» DIRECTIONS
Copy each line below holding "stepper".

» DATA EXCERPTS
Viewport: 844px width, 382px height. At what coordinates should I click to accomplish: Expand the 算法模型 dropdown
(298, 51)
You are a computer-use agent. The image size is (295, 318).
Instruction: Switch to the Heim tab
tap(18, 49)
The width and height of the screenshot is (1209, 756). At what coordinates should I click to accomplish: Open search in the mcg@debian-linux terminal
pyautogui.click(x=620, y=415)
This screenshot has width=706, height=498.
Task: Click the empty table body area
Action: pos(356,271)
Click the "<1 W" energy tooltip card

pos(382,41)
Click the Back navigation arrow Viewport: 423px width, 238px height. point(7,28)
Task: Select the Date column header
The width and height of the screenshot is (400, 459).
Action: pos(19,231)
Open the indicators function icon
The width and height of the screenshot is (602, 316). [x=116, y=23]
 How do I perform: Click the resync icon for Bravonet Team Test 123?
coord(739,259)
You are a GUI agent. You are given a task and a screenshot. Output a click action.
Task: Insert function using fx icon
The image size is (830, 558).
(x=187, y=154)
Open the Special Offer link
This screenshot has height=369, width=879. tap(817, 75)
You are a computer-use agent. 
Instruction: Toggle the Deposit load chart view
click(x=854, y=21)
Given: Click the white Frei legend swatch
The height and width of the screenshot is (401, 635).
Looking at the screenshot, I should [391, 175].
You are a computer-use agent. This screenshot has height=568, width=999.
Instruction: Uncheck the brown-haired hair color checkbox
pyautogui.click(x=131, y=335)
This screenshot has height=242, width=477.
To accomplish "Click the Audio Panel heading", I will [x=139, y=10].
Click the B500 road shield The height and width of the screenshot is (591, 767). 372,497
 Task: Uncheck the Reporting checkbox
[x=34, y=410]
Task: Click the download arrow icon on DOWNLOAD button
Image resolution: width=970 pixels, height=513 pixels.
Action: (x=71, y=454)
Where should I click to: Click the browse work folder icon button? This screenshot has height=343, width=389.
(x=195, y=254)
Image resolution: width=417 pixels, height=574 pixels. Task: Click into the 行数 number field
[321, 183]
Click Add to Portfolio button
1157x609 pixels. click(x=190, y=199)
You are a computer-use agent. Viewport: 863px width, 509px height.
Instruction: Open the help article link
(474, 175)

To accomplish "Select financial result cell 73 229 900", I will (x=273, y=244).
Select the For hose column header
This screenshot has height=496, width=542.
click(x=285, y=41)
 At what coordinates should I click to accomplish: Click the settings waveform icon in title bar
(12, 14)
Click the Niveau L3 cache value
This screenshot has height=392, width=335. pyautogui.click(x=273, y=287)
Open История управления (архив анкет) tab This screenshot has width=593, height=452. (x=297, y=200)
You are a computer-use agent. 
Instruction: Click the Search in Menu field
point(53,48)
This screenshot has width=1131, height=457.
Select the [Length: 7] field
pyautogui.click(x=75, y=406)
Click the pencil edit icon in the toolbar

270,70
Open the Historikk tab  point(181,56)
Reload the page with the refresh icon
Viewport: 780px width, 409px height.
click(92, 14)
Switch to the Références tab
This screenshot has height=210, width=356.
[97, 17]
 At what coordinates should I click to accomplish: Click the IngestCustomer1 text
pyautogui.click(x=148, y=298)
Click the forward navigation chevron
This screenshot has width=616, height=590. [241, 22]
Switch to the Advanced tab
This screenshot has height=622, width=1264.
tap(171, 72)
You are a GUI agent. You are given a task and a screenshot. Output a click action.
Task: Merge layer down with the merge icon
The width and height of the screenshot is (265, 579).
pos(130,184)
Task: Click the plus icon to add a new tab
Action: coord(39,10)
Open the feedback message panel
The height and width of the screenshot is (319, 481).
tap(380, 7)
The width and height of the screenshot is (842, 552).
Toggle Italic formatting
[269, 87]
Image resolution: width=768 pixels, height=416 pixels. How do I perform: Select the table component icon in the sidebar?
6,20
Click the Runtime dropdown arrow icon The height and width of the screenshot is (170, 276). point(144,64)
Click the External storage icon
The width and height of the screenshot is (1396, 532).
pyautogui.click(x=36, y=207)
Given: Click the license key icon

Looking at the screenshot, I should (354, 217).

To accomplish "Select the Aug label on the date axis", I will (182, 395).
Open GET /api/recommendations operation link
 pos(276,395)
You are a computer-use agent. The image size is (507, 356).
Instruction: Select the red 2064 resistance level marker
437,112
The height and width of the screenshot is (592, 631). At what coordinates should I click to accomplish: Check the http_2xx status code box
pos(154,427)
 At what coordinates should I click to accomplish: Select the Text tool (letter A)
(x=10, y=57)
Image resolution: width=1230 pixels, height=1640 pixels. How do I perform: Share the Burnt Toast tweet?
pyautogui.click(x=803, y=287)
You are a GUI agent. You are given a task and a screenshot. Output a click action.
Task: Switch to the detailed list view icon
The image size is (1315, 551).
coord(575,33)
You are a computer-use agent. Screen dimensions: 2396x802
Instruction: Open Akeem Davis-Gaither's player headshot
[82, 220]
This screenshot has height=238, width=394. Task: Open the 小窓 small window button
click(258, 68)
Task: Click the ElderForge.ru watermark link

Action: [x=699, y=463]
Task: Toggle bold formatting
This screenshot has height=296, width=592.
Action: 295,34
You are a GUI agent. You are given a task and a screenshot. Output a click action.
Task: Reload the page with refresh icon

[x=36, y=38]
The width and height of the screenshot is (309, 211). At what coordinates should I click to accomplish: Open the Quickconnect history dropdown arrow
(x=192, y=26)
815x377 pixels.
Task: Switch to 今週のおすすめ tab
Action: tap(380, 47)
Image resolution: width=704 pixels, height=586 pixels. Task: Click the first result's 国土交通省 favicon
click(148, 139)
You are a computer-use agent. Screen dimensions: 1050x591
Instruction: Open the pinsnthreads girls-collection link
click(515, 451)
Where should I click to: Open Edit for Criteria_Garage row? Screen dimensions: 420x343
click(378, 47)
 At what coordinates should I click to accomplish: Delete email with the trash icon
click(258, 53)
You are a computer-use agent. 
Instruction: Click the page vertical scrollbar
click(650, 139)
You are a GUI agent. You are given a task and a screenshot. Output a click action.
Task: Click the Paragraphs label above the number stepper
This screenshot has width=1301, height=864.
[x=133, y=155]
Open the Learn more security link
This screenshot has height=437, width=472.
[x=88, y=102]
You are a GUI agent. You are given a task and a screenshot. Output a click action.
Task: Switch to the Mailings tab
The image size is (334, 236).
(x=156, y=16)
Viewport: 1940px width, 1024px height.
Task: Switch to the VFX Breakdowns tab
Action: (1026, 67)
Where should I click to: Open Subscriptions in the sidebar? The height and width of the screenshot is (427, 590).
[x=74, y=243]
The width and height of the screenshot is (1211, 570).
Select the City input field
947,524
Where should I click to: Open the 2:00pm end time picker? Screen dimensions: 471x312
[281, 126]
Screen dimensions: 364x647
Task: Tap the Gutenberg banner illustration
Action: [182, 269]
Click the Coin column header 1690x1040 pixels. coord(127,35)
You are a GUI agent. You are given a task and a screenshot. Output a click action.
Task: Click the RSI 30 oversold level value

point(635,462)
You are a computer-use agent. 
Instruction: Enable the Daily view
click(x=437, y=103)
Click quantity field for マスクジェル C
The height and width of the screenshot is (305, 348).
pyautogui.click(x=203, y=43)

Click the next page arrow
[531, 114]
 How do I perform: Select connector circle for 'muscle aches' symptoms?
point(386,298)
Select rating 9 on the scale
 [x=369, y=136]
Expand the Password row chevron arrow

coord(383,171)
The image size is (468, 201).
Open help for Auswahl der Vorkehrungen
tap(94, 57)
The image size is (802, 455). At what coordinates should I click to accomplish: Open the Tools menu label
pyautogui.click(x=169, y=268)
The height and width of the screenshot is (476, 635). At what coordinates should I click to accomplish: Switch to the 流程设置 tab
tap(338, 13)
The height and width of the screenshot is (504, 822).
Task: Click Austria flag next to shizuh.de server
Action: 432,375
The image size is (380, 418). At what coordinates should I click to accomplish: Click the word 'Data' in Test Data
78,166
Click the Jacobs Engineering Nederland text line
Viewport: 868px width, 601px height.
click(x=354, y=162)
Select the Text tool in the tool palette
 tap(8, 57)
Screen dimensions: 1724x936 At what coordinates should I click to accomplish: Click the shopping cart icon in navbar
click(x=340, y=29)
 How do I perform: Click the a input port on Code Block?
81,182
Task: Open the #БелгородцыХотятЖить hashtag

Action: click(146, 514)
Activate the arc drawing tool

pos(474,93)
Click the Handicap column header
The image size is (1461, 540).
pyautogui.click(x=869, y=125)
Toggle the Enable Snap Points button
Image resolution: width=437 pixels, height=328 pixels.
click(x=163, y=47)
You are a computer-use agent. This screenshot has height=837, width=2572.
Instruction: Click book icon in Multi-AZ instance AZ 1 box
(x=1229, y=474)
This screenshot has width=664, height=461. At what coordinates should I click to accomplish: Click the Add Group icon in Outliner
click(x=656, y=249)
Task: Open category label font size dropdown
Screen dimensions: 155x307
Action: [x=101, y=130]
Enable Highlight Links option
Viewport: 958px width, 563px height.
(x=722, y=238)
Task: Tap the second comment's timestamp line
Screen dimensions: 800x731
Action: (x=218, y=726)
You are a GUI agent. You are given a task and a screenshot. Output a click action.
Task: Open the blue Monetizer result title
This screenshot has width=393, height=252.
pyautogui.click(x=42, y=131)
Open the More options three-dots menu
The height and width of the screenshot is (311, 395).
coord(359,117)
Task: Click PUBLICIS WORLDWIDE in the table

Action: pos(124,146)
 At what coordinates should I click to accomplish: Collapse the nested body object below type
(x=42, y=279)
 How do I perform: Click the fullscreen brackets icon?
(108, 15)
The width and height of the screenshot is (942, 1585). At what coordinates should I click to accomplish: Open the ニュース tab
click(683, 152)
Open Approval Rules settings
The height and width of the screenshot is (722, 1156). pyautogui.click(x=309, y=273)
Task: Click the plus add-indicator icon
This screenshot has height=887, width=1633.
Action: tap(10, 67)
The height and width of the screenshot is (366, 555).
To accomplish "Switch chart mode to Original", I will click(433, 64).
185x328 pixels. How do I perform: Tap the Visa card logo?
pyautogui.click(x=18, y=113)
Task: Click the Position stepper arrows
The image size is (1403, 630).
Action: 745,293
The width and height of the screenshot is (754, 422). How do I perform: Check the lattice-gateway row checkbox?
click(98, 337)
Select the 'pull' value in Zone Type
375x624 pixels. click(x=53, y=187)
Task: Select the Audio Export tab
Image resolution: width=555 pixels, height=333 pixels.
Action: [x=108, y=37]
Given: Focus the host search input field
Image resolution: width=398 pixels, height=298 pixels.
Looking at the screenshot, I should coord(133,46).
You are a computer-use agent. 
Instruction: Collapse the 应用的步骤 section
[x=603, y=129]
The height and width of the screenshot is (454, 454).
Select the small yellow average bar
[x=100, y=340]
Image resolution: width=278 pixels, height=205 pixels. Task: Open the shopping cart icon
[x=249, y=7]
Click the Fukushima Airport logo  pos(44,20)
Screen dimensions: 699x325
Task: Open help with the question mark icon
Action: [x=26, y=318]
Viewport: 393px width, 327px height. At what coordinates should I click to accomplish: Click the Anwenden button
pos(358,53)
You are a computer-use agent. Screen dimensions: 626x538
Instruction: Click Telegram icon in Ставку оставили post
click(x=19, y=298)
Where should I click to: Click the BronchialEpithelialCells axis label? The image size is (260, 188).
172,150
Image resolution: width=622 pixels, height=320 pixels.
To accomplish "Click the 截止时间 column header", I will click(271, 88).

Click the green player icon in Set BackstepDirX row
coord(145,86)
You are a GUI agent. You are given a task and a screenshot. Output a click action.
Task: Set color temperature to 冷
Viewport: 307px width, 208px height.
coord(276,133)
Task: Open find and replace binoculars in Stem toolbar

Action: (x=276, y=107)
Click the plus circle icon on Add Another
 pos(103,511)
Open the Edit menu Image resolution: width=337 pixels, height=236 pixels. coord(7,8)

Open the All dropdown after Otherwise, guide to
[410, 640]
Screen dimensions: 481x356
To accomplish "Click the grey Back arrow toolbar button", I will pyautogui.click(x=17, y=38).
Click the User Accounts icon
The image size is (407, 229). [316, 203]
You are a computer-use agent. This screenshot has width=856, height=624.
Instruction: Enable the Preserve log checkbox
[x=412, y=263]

» RESPONSE BOX
Task: Click the Paragraphs label above the number stepper
Task: Click the Position stepper arrows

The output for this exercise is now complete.